Power is the lifeblood of digital infrastructure—and no sector feels this more acutely than data centers. According to JLL, data centres consume 2% of global electricity. Compounding the challenge, overall global energy demand is expected to double within the next five years, reaching approximately 100 gigawatts, tells Sean Farney, Vice President of Data Centre Strategy and Innovation at JLL, to FacilitiesNet
This explosion in energy demand is driven by the digital economy’s insatiable appetite for data. We are living in the Fourth Industrial Revolution, where data has overtaken currency as a core element of value. From cloud services to social media platforms, everything is underpinned by data centres. With every new generation becoming more data-dependent, operators are under increasing pressure to scale—and fast.
The Power Challenge
As the need for data services escalates, so too does the competition for electricity. However, traditional power grids are already strained, and the risk of outages due to extreme weather or climate-related disruptions is growing. For data centres requiring uninterrupted uptime, reliable power is no longer optional—it’s existential.

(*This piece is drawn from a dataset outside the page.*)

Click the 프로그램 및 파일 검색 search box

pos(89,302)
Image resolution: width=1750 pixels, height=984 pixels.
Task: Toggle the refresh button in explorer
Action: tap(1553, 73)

Without a dependable energy source, the digital backbone of society could face dangerous instability. As such, operators are exploring groundbreaking ways to decouple from traditional energy infrastructure.
Return to Self-Generation
One promising path forward takes a page from history: self-generation. A century ago, many businesses produced their own power before the modern grid was established. That model may be making a comeback.
Hyperscale data centre builders invest heavily in primary power generation using technologies like natural gas turbines, fuel cells, and linear generators. This approach allows them to build wherever they want, free from grid limitations. By making power onsite, data centres could eventually treat the grid as a backup rather than a primary source.
The Promise of Small Modular Reactors (SMRs)
Another forward-looking solution comes from the nuclear sector: small modular reactors (SMRs). According to the International Atomic Energy Agency, SMRs are advanced nuclear reactors that can generate up to 300 megawatts per unit—roughly a third of what traditional nuclear plants produce.
Because SMRs are modular, they can be built in factories and deployed wherever needed, dramatically improving flexibility and deployment speed. If commercialization accelerates, SMRs could offer a reliable, sustainable, and scalable source of primary power for data centers—especially in remote or power-constrained regions.
Adaptive Reuse: A New Model for Data Centres
Beyond high-tech power solutions, the industry is also exploring smarter real estate strategies. One emerging model is adaptive reuse—transforming existing properties like malls or factories into smaller, localized data centers. These facilities benefit from already-installed power connections and offer faster deployment and sustainability gains.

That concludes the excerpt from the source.